She has said, "Women will have achieved true equality when men share with them the responsibility of bringing up the next generation."

As the second woman to be appointed on the Supreme Court, Ginsburg established herself as an advocate for women's rights to an abortion. One of the most recent cases was 2016's Whole Women's Health v. Hellerstedt, in which the Court ruled that Texas can't place restrictions on abortion services or TRAP laws that create a burden for women seeking abortions. Siding with the majority on the case, Ginsburg wrote that TRAP laws were designed not to look after the health care of women, but to impede their access to abortions. She also joined the majority opinion in 2000's Stenberg v. Carhart, which struck down a Nebraska law banning “partial birth” abortions.

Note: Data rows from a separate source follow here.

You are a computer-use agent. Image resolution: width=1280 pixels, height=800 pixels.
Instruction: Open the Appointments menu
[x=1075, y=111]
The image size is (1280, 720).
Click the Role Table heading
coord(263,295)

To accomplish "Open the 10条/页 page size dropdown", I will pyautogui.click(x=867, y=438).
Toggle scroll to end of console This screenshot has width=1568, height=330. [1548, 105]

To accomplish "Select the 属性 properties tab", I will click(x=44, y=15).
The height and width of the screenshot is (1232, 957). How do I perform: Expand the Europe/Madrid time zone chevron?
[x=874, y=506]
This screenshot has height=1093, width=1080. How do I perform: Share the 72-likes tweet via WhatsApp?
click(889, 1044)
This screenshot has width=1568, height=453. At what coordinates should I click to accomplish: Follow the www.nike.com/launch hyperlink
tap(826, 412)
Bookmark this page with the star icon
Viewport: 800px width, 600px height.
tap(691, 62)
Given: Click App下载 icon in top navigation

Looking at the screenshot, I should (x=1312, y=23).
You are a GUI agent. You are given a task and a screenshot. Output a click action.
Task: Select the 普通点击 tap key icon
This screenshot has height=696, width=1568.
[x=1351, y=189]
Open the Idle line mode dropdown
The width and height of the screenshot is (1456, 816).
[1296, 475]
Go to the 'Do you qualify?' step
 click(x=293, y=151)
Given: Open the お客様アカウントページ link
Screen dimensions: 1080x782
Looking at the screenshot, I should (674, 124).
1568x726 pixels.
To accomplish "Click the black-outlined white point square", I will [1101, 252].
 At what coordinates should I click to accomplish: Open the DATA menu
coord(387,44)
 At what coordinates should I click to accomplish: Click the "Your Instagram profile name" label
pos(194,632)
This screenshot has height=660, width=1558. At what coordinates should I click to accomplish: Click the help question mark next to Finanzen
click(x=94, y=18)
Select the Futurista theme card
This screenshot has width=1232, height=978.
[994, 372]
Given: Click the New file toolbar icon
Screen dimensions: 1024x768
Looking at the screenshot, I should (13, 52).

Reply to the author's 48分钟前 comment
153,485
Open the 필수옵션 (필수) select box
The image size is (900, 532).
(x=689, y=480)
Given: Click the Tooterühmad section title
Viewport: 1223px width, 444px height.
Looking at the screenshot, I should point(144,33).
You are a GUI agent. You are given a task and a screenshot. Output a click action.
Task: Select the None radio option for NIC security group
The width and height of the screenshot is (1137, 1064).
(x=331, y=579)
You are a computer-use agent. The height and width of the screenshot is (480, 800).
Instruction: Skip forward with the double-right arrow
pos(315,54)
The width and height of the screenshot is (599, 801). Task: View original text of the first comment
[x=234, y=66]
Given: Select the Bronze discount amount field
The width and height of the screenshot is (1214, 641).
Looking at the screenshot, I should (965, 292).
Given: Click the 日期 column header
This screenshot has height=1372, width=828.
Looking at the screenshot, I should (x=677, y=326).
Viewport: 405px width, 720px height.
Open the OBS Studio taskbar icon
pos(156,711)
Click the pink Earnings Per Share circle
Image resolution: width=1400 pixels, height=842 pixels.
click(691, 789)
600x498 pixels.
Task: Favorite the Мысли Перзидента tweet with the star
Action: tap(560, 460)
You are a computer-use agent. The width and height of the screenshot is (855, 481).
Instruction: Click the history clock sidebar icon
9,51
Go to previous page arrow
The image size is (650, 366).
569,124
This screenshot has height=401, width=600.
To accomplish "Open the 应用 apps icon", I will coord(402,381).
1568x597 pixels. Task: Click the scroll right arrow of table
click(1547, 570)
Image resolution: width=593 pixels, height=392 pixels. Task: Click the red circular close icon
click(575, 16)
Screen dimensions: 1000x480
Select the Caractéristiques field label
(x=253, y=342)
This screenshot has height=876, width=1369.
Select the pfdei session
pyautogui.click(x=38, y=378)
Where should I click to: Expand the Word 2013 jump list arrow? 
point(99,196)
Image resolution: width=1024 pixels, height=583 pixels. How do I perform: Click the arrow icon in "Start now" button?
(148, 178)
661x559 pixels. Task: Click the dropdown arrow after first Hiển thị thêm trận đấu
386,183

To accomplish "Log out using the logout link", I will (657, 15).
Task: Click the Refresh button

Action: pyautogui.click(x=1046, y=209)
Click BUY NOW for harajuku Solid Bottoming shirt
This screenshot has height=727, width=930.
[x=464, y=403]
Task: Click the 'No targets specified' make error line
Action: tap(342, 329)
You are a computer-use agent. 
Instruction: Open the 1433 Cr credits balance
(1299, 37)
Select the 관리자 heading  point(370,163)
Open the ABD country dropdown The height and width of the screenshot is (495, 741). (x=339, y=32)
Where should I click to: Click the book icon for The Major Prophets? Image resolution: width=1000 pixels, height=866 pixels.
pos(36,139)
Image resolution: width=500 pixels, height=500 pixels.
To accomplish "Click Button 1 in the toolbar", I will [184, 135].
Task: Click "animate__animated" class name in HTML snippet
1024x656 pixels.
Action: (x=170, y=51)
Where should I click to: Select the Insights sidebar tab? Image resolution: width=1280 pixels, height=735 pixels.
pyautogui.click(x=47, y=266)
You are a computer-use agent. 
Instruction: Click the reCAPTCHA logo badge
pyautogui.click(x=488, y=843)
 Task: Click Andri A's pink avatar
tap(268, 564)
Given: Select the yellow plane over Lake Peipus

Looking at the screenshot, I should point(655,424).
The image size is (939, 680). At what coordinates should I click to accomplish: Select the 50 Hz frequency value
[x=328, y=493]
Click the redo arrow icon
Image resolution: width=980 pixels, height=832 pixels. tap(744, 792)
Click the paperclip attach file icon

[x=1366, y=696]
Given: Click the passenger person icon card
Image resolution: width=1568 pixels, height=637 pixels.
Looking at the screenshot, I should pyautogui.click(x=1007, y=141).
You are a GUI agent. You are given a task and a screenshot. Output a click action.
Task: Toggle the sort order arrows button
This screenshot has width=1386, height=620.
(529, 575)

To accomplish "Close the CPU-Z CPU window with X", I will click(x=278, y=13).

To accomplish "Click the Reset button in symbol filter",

Ginsburg has also fought to reduce the pay gap between men and women. She wrote the dissent in Ledbetter v. Goodyear Tire in 2007, a case in which an Alabama woman unsuccessfully tried to sue in order to compensate for the years she had been paid significantly less than the men doing the same job as her.

“The Court’s insistence on immediate contest overlooks common characteristics of pay discrimination,” Ginsburg wrote in the dissent.

President Obama eventually signed the Lilly Ledbetter Fair Pay Act into law in 2009, giving employees more time to sue their employers and claim discrimination.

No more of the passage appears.